== EXERCISE INPUTS ==
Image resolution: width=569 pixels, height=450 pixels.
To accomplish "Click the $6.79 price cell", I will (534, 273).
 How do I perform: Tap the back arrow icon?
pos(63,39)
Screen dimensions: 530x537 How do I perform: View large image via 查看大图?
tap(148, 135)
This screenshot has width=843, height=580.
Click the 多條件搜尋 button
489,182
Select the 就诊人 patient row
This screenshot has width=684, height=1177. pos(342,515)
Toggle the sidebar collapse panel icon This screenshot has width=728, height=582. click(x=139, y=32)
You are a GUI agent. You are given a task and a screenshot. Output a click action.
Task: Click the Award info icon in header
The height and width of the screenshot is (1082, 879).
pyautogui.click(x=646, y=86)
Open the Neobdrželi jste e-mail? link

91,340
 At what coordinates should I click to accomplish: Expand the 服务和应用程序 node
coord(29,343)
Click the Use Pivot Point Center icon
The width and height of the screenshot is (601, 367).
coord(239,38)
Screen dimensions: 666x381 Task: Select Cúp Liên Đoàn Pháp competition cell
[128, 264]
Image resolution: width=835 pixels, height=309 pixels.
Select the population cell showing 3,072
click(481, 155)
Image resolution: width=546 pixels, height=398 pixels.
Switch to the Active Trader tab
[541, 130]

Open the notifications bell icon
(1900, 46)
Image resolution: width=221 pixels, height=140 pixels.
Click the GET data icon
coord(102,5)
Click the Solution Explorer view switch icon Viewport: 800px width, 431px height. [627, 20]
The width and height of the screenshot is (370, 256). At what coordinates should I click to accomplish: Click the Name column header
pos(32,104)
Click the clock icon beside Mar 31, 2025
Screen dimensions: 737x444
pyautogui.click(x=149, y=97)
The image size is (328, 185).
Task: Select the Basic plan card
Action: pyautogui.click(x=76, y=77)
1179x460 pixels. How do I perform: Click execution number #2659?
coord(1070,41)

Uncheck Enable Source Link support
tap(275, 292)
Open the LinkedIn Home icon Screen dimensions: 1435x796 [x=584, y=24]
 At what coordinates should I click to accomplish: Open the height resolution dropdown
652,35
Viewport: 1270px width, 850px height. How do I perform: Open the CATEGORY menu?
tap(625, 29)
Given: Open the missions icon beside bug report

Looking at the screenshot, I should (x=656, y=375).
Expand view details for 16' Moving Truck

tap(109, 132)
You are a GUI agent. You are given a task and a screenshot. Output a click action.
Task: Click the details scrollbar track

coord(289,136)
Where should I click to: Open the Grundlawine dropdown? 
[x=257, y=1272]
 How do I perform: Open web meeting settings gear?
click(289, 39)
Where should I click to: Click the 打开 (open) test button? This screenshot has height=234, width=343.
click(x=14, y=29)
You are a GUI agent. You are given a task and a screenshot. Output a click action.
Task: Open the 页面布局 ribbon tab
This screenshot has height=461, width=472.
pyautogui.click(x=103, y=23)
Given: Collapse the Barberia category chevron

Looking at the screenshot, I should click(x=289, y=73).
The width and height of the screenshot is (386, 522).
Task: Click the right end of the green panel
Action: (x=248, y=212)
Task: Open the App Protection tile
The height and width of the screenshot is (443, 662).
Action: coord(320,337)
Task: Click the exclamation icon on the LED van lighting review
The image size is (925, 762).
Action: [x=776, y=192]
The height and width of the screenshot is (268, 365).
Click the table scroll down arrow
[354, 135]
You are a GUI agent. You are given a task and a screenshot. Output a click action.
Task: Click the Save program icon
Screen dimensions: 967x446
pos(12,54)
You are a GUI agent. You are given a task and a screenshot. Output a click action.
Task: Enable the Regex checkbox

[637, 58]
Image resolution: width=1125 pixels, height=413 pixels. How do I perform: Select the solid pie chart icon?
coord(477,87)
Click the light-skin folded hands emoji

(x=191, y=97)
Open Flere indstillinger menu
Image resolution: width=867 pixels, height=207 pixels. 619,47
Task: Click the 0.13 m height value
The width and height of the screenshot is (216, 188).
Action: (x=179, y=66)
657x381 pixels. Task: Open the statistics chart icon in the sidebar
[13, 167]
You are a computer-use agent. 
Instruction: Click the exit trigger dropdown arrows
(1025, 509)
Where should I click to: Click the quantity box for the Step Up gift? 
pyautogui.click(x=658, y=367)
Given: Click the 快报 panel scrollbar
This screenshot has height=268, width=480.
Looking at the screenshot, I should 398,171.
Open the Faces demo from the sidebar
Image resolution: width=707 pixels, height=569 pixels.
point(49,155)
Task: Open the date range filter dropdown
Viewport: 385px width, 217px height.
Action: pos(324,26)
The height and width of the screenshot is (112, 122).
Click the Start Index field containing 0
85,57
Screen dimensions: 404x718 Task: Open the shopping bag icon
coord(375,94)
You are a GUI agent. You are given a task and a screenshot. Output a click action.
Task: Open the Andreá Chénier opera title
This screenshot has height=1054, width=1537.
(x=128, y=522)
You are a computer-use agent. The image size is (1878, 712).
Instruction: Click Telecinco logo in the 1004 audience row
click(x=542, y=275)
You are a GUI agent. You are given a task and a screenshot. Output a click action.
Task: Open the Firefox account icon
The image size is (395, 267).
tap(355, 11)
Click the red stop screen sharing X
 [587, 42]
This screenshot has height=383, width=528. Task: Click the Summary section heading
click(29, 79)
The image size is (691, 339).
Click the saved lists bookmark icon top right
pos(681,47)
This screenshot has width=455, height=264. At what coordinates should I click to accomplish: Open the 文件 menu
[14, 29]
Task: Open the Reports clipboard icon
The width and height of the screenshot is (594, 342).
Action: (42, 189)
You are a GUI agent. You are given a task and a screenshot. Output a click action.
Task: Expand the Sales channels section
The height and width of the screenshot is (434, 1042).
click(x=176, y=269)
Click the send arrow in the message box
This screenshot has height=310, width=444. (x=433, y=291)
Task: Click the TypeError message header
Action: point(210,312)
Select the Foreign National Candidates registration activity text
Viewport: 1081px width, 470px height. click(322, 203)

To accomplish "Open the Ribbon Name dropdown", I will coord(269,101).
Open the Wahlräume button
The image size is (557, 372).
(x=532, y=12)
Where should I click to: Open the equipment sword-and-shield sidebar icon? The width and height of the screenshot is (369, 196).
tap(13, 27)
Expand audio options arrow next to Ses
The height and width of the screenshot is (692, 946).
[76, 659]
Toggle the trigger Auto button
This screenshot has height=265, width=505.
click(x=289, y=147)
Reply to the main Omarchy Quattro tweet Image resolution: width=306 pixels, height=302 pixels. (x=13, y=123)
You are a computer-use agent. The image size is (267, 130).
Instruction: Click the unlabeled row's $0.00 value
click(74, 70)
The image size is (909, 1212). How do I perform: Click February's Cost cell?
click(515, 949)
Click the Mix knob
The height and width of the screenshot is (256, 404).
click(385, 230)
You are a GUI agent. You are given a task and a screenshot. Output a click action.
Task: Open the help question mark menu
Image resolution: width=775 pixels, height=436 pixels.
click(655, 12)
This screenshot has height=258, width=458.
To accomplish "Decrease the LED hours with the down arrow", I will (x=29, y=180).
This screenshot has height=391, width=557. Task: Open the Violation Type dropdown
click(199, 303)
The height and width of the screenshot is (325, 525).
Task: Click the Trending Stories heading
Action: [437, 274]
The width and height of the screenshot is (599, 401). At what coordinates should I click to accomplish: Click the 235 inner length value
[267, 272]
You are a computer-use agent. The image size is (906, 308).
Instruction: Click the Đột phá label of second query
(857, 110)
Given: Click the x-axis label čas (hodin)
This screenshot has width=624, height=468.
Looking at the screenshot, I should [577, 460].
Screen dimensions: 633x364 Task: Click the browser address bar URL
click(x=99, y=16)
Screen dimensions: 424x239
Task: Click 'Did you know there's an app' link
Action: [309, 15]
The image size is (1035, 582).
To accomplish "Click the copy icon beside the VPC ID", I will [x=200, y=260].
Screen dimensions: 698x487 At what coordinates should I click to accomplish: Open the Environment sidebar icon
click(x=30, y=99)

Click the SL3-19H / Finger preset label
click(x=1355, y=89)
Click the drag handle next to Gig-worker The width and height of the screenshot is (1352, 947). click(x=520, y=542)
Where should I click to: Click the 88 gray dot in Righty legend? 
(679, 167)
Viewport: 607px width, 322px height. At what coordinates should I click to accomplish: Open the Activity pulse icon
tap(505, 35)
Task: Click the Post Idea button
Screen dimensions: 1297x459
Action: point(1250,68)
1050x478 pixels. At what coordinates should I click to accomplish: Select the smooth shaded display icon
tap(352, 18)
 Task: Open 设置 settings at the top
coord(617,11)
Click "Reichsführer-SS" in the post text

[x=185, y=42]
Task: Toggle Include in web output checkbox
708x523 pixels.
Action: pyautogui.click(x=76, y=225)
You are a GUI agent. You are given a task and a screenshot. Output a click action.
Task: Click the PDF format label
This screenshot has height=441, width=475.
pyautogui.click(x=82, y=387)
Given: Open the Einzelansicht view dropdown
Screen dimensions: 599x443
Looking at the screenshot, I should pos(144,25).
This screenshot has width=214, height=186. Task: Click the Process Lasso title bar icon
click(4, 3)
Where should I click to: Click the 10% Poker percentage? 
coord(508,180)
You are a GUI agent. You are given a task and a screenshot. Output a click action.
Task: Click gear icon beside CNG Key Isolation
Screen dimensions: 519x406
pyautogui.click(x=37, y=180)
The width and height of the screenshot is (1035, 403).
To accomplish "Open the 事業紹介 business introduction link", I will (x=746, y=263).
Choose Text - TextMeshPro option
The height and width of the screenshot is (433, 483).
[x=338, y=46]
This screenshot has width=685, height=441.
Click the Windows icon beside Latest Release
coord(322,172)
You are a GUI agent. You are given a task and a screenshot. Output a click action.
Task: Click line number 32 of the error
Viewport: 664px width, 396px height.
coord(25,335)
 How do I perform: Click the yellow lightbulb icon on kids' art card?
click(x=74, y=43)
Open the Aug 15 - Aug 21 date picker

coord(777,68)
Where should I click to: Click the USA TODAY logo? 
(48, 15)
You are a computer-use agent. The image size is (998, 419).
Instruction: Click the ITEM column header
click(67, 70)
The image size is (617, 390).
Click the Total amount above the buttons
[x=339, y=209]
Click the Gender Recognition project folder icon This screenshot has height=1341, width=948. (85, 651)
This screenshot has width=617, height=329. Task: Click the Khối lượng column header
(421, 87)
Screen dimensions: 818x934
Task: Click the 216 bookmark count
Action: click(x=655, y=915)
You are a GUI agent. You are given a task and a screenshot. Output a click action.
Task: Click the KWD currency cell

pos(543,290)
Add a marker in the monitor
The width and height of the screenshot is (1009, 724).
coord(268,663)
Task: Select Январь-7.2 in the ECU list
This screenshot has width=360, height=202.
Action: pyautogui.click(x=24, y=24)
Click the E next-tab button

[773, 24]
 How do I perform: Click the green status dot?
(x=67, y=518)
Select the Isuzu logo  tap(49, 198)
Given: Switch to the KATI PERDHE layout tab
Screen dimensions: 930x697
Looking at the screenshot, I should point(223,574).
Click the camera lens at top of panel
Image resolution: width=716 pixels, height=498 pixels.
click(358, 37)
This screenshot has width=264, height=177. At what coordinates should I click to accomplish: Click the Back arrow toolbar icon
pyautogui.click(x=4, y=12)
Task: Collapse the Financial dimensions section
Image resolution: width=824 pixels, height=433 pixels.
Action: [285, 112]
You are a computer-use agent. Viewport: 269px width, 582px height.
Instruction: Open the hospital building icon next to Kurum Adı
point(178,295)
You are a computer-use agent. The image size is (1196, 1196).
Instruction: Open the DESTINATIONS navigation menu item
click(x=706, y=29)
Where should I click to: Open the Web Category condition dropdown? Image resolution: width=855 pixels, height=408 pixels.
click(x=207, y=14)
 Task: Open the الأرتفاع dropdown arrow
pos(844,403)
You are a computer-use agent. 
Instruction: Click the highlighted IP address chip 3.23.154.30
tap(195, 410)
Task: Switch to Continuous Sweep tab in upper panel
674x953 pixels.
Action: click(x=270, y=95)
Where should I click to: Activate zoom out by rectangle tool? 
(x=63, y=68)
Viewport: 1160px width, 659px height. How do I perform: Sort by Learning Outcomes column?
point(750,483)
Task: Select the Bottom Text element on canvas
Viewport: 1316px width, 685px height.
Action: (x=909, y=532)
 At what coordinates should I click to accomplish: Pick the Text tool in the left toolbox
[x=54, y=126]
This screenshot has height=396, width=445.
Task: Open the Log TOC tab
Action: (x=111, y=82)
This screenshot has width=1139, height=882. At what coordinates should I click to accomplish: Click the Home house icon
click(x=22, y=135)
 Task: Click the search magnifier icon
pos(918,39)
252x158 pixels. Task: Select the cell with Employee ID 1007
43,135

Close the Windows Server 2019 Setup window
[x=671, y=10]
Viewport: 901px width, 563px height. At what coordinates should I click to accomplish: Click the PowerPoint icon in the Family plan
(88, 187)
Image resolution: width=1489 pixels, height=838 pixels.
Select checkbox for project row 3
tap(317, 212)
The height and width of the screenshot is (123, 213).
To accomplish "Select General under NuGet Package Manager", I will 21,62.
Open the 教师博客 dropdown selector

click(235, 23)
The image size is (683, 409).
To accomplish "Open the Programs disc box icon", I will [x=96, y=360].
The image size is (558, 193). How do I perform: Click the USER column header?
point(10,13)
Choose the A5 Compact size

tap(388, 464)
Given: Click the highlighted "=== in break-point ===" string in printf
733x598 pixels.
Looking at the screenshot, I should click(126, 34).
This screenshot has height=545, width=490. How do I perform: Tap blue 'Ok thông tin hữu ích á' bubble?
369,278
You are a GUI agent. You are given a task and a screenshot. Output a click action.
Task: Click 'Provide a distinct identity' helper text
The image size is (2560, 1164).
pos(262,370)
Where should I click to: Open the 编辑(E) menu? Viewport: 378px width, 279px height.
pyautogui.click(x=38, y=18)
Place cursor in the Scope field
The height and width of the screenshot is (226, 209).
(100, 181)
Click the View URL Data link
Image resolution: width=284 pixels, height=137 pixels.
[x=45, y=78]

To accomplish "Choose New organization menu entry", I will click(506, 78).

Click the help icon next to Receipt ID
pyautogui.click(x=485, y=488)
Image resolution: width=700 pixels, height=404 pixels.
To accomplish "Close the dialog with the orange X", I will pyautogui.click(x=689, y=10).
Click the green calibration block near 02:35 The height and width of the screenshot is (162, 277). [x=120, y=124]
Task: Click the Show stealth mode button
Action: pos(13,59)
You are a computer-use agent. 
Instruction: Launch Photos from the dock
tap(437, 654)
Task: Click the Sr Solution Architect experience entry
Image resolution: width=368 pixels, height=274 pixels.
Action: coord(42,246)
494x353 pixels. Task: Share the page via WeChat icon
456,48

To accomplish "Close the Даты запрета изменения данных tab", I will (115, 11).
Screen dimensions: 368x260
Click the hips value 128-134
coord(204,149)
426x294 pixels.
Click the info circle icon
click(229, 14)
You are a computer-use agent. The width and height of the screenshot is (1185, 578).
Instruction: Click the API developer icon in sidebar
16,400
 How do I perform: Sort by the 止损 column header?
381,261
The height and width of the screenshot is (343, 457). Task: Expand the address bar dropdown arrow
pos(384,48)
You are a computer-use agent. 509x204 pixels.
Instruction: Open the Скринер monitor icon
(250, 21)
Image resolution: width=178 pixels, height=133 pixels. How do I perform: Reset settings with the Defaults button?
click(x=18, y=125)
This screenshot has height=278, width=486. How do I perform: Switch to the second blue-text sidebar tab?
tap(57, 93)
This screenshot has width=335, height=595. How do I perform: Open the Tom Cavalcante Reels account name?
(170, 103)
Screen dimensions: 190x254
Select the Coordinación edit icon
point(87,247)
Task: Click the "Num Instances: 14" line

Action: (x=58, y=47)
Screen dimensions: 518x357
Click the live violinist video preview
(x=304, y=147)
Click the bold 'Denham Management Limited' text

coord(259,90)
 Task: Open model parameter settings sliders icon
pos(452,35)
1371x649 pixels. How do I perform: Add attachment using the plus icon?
===
* _WHAT YOU HAVE TO DO_: Looking at the records above, count the lines where the word "Toggle" appears. State only the number.

* _ANSWER TO THIS TASK_: 3